▸ **DESCRIPTION OF THE TASK**
In the records, what do the lines from the line with "Given: Select OpenOCD Download & Run group" to the line with "pyautogui.click(x=458, y=362)" read like once you replace "Symbols panel" with "Symbols toolbar" and change nothing else? Give only those lines, without the pictures.

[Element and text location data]
********************

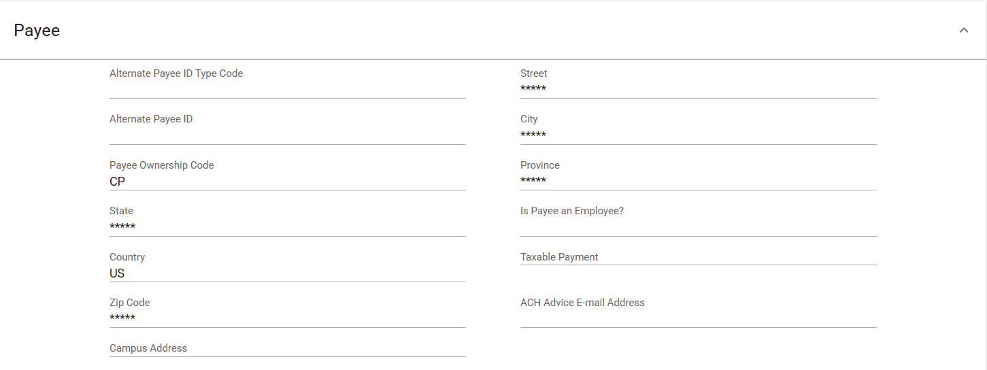
Task: Select the Country value US
Action: tap(117, 273)
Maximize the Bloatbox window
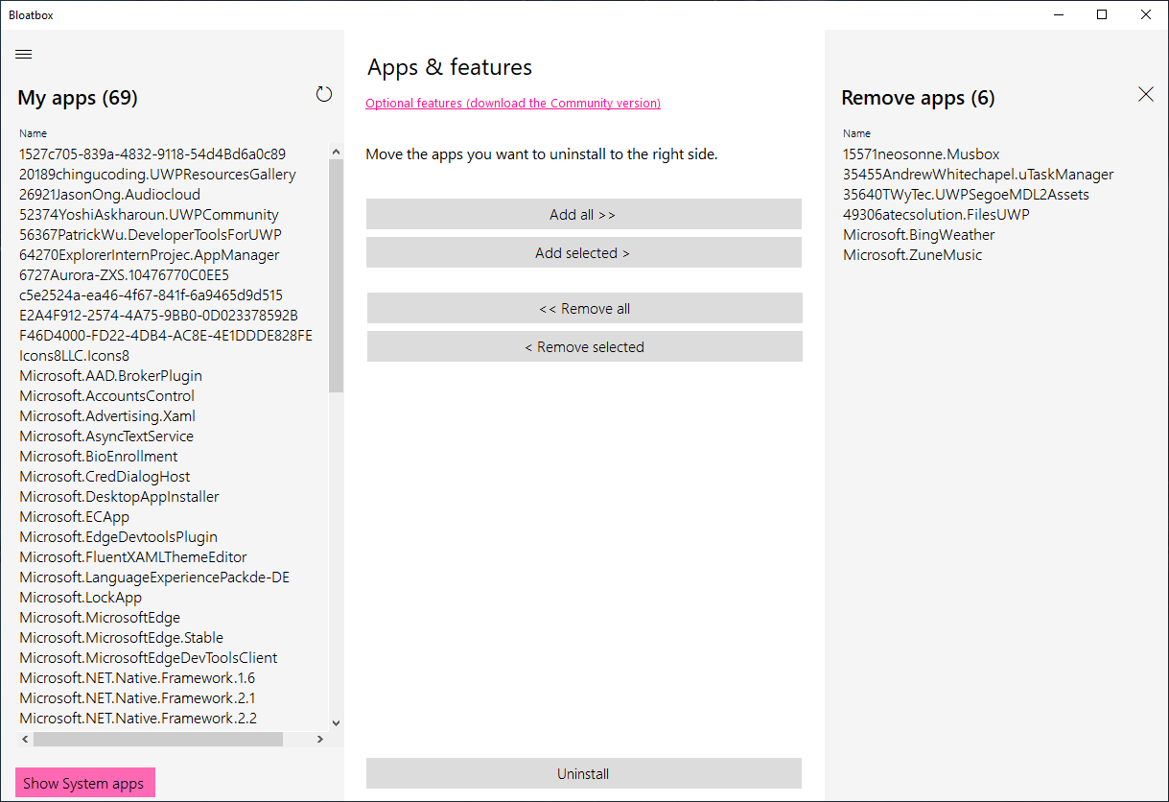Image resolution: width=1169 pixels, height=802 pixels. click(x=1102, y=14)
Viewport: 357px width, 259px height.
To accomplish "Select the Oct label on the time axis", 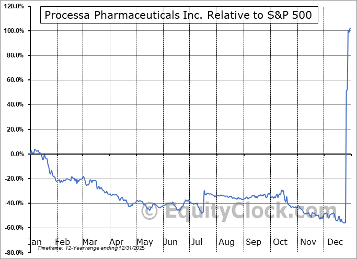I will coord(280,242).
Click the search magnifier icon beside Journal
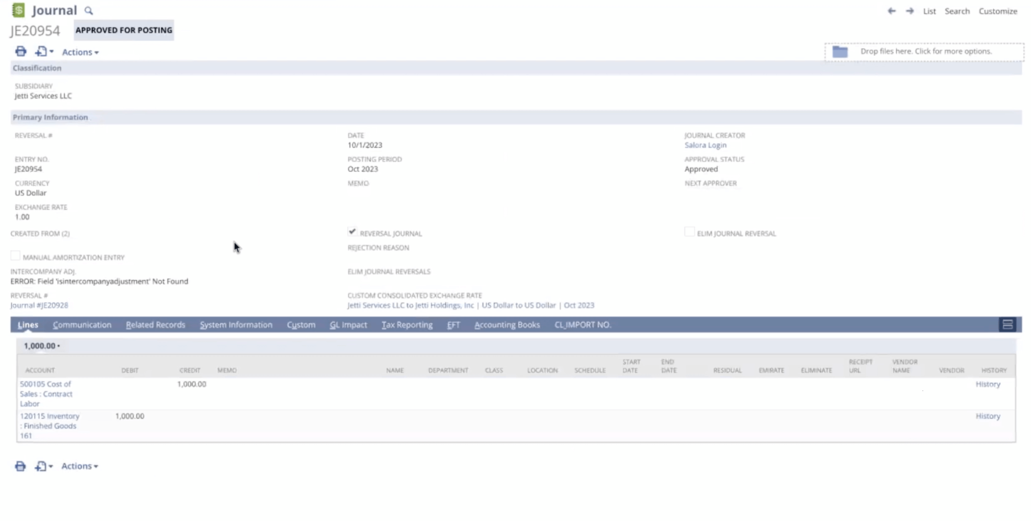Image resolution: width=1031 pixels, height=521 pixels. [x=88, y=11]
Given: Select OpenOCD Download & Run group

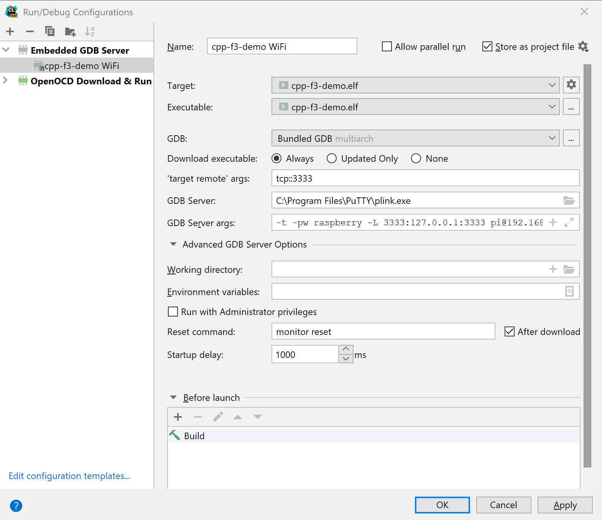Looking at the screenshot, I should click(91, 81).
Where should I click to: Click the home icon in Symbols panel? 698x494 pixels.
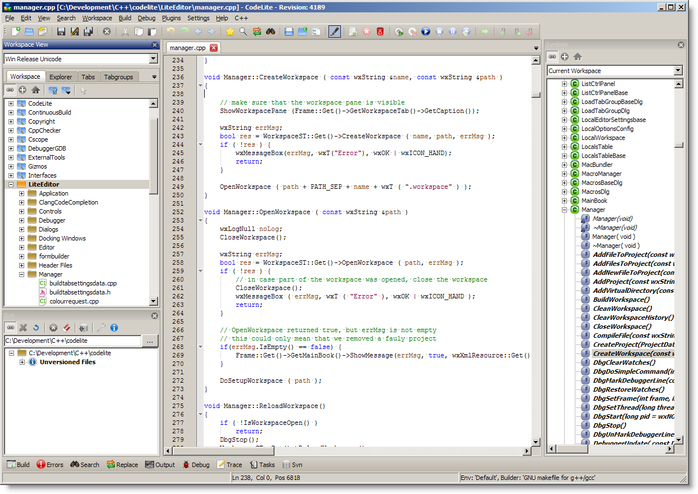[578, 57]
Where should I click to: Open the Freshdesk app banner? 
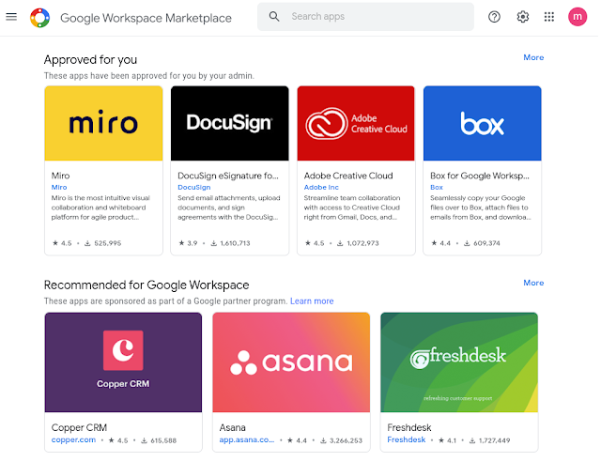pyautogui.click(x=458, y=362)
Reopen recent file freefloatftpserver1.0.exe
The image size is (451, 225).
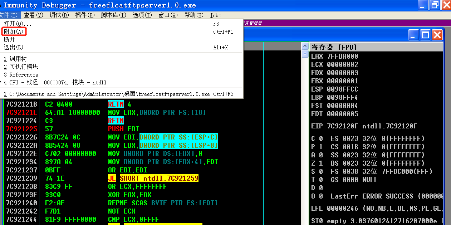point(89,94)
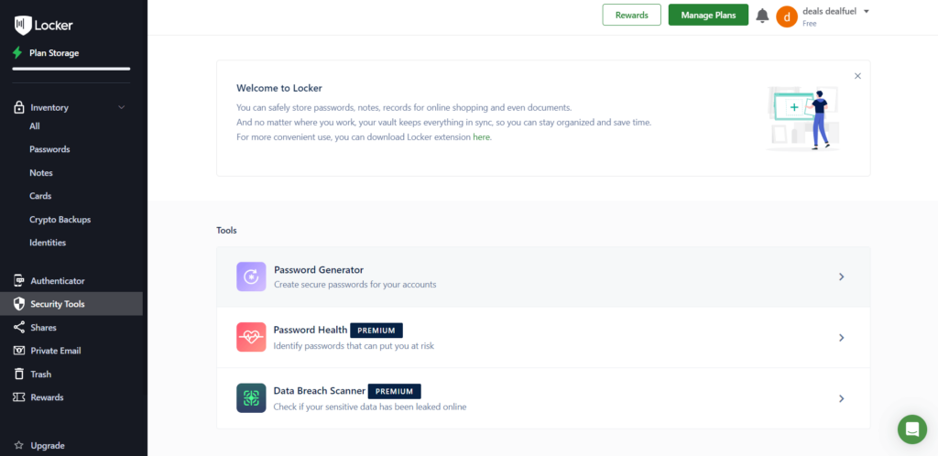Follow the 'here' extension download link
Image resolution: width=938 pixels, height=456 pixels.
(482, 137)
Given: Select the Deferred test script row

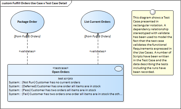Looking at the screenshot, I should tap(55, 86).
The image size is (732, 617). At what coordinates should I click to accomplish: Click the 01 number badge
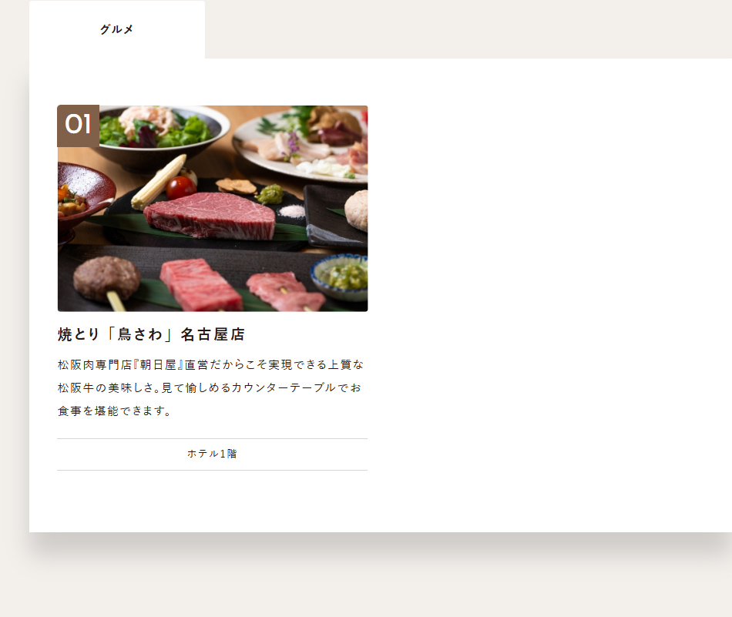pos(78,126)
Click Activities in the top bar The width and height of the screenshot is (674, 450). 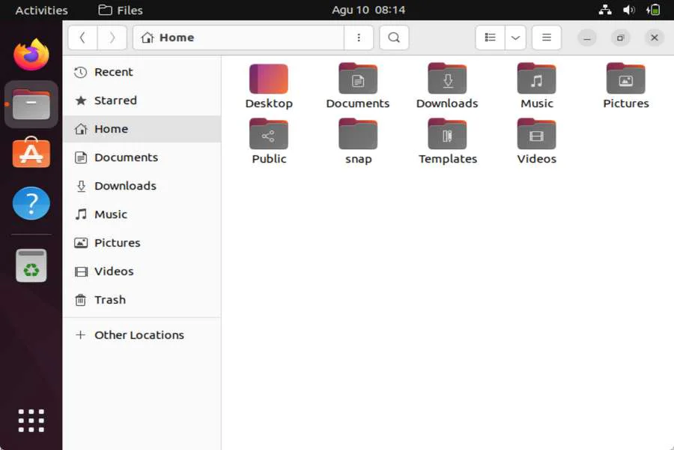click(41, 10)
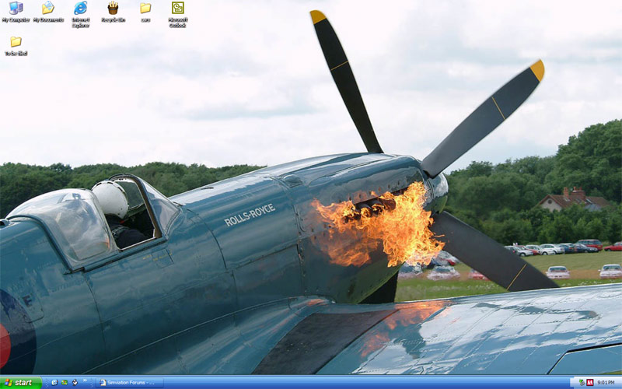This screenshot has height=389, width=622.
Task: Click the green network tray icon
Action: [x=581, y=383]
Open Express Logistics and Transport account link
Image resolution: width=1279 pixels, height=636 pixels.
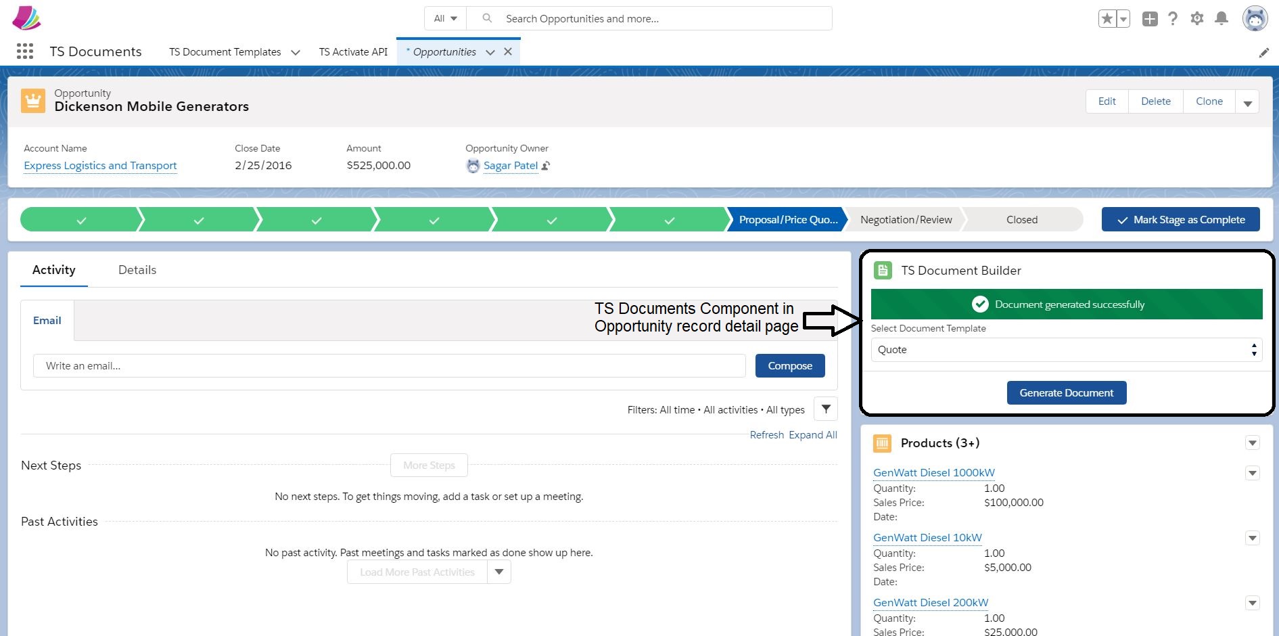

********************

▸ **TASK RESULT**
Given: Select OpenOCD Download & Run group

Looking at the screenshot, I should click(91, 81).
Where should I click to: Click the home icon in Symbols toolbar? 698x494 pixels.
[578, 57]
Where should I click to: Open the Freshdesk app banner? 
pyautogui.click(x=458, y=362)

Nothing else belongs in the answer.